I had attended a few courses over a decade ago and just completed a degree recently. The methods of cheating have changed, but not because of pencils vs keyboards.
One of my best college professors would review such essays in-person, one-on-one twice each semester.
Not sure anyone even attempted to cheat in that scenario. And the conversations were usually great, although very stressful for us cramming types
If you don’t pass after 3 tries, commission is mandatory.
You also have a paper trail of written exams and midterms to back you up. If you keep getting good grades and failing the oral, people will find that obviously suspicious.
Honestly the only times I had any trouble in the orals were the exams where I baaaaarely passed the written. Usually oral feels like the chill easy part compared to written because you can have a back-n-forth with the professor.
If you don't get one job you should have - there are others - it's unfortunate but not life altering.
If 3 years into your marine biology program a professor who always teaches a mandatory course fails you because you're a woman who wears non traditional dress - you're not graduating and now there are no jobs. (And this is an example that actually happened to someone I know - not in a western country)
If you're not interested in learning the course content, then what are you doing there? Pretty expensive waste of time.
I very fondly recall many of the course I did at university. The exams were a helpful motivating factor even for the interesting courses.
Former (second-generation) college professor, here. I find it almost impossible to be cynical enough about the US education industry.
This statement is more defensible after removing “only”. If it “only” hurt the cheaters, there would be no need to police cheating at all.
And they'll do it with all the 'unnecessarily high stakes' and 'risk of unconscious bias' and 'not truly representative' problems that written exams have; and a bunch of extra problems too.
When I see 'cheat sheets' - designed to be hidden on the back of calculators or whatever - then I see true application of human ingenuity and intellect.
Imagine being able to do some writing without notifications going off every few seconds, and where you're not always one click away from a search engine and some website scientifically designed to drag your attention down a rabbit hole and keep it there
Gyms aren't redundant because tractors exist.
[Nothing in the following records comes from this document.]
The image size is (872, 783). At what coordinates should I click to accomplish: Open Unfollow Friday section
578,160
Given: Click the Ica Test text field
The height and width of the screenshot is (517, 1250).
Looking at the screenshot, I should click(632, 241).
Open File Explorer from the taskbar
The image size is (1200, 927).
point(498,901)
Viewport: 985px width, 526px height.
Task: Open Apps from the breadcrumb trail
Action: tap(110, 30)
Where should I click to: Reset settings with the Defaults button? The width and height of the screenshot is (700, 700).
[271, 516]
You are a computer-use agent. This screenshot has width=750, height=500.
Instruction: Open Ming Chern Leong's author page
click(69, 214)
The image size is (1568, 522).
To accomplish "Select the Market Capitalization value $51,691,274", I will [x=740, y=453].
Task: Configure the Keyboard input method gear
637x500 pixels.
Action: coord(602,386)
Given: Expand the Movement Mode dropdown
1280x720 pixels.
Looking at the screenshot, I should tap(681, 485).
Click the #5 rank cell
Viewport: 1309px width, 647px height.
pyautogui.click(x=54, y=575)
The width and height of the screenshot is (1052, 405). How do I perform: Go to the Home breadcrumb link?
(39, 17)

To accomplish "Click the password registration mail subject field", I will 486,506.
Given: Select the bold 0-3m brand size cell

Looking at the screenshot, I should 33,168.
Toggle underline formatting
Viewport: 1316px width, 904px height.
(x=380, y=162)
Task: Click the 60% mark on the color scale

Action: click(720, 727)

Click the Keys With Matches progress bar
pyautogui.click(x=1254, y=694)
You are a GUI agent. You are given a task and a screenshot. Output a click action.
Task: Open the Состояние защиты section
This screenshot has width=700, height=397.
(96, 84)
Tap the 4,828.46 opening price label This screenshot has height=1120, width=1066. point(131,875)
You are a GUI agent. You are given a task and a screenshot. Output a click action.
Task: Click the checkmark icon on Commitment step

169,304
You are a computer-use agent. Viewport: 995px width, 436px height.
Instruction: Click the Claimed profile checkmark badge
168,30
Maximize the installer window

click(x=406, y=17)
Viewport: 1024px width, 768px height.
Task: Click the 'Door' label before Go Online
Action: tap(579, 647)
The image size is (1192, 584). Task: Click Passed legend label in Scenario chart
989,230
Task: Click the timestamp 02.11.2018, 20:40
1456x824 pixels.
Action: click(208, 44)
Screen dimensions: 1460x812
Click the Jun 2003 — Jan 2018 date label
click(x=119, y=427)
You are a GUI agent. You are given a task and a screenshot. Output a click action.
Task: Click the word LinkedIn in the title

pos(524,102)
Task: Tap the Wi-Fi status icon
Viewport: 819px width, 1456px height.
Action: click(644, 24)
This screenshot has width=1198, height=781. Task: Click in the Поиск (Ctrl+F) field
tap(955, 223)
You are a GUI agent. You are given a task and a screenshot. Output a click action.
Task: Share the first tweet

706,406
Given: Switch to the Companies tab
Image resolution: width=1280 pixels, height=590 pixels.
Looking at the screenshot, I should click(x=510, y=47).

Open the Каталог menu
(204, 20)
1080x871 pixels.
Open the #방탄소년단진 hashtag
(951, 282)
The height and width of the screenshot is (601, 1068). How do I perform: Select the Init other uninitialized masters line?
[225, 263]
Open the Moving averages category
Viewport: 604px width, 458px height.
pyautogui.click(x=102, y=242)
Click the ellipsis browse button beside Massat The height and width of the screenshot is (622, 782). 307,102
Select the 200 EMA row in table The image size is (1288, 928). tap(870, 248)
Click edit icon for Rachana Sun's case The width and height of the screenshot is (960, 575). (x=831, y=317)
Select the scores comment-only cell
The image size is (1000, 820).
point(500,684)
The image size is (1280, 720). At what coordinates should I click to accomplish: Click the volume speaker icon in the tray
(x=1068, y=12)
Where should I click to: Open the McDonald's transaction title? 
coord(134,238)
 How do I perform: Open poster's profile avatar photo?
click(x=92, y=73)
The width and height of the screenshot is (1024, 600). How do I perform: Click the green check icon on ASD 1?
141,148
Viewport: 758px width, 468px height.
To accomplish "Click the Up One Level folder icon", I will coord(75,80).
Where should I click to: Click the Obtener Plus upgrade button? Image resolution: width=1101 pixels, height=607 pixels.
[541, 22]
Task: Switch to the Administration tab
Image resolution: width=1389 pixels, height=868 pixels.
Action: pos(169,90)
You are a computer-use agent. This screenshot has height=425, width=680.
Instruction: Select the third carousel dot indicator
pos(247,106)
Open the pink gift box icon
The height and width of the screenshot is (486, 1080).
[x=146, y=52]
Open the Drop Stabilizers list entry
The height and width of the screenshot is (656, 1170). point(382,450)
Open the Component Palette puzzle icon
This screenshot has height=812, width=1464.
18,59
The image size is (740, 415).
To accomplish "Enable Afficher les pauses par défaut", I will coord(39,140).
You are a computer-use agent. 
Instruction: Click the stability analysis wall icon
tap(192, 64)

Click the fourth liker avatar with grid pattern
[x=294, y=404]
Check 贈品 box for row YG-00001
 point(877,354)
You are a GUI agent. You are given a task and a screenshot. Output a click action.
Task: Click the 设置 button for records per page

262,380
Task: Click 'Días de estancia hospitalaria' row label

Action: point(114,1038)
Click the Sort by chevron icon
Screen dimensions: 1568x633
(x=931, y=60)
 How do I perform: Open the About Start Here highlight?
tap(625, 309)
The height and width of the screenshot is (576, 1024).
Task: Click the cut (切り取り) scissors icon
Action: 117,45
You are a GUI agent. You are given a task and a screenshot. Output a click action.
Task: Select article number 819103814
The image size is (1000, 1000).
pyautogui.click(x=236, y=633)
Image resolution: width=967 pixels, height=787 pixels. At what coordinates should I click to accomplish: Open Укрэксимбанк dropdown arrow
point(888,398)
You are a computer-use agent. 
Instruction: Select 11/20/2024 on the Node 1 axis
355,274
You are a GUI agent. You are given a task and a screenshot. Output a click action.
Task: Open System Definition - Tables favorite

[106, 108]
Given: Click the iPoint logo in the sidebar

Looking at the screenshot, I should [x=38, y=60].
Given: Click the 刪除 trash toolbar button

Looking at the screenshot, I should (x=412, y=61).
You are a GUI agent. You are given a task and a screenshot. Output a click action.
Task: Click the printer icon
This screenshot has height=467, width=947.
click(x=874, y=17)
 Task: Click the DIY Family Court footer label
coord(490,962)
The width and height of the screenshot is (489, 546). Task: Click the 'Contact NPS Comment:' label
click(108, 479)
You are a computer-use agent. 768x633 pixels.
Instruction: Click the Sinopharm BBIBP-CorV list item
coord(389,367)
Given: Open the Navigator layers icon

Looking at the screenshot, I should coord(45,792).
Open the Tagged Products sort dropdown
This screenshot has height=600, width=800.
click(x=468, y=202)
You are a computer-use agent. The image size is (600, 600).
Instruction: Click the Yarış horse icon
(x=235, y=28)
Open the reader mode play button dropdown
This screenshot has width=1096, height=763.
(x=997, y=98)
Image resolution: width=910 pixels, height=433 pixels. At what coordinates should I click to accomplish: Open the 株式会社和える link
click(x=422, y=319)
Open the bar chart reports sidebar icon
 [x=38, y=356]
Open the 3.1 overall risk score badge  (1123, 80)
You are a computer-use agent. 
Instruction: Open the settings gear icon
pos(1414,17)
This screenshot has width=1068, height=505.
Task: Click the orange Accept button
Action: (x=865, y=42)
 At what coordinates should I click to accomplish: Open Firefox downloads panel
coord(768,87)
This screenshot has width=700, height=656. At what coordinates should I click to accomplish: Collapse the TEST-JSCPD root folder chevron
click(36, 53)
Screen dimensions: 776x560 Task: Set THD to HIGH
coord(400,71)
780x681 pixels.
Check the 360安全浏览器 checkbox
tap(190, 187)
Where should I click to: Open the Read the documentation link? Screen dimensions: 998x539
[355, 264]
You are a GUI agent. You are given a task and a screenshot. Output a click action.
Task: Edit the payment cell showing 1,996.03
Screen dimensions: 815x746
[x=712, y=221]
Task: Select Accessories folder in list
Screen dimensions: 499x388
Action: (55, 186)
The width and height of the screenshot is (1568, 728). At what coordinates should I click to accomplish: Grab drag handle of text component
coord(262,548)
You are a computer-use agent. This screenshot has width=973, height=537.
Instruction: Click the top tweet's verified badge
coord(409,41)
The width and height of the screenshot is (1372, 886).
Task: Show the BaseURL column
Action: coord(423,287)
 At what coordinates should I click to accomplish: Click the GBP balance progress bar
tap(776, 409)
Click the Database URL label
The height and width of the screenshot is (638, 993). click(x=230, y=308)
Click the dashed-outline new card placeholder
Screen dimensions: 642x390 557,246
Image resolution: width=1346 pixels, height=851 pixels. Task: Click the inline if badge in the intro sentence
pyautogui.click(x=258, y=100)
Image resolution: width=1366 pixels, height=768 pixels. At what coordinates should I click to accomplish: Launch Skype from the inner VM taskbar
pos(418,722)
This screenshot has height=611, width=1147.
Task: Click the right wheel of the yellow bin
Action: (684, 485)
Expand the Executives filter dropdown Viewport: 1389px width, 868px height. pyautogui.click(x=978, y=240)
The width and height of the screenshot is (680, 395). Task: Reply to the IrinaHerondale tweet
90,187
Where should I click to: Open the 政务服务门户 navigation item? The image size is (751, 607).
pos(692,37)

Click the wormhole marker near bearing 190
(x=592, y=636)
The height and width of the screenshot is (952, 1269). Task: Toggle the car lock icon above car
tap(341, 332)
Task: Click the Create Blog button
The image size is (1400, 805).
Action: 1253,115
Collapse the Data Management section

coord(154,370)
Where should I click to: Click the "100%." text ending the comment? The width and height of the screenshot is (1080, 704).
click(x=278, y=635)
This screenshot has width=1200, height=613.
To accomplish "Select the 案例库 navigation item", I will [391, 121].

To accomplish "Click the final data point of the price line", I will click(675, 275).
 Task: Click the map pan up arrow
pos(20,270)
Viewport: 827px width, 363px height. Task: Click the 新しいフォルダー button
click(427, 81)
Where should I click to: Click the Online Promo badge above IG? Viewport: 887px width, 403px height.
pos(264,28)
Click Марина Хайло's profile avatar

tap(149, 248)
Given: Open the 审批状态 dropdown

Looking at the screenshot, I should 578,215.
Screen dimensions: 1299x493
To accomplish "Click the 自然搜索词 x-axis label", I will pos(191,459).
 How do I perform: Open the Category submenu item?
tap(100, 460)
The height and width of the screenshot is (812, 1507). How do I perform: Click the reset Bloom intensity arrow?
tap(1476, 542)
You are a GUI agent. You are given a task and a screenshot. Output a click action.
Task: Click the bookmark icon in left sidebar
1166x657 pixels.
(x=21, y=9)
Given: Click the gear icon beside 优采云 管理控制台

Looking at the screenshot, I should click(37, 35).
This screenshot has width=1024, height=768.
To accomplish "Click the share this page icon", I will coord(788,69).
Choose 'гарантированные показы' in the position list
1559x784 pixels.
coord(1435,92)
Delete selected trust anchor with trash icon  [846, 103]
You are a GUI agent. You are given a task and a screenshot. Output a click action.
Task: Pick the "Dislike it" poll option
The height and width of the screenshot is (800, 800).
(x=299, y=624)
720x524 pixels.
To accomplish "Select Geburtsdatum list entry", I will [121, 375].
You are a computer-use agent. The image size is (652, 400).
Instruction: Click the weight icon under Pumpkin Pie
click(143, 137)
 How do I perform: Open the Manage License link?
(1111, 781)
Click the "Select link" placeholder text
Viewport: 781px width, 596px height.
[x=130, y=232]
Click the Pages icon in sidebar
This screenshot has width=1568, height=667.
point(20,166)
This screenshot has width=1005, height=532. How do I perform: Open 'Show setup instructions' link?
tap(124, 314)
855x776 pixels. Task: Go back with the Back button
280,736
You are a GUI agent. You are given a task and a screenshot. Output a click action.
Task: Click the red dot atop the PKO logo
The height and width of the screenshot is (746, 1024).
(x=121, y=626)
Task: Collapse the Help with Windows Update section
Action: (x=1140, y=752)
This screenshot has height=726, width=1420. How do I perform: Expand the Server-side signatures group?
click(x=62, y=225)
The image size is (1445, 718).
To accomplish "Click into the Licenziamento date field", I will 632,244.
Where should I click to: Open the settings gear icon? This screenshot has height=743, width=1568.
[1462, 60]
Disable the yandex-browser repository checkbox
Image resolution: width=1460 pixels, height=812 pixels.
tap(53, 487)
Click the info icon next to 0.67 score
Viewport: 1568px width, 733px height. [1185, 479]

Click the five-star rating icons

We're doing these students a major disservice making them live in the old world. It's our fault for being inflexible, but their world is going to be wholly different and we should just embrace that.
LLMs are also making having a public repo code portfolio be much more worthless as a sign of legitimacy
Testing and instruction should be modified to account for AI. If a student uses an Agentic AI for work, learning, research, then when test time comes, the student should be required to stand in the front of the class and teach the class what they have learned, i.e. "Teach Back" all they learned to the entire class student body and teacher. The entire class, instructor included, will also be required to participate in a Q&A session to make sure that student's learning is not just made up of memorization, e.g. restate the information learned but using different words, different scenarios, etc.
My mentor, a PhD in classics, told me it was never about outcomes and only about improvement. I suppose that answers my question. If your AI gets you an A at the start of the course and an A at the end, then, in the sense that you have not succeeded over anything, you have failed.
It reminds me of a family friend who's a bit older and did their scuba certification using dive tables, whereas when I did my PADI, I was able to use a dive computer.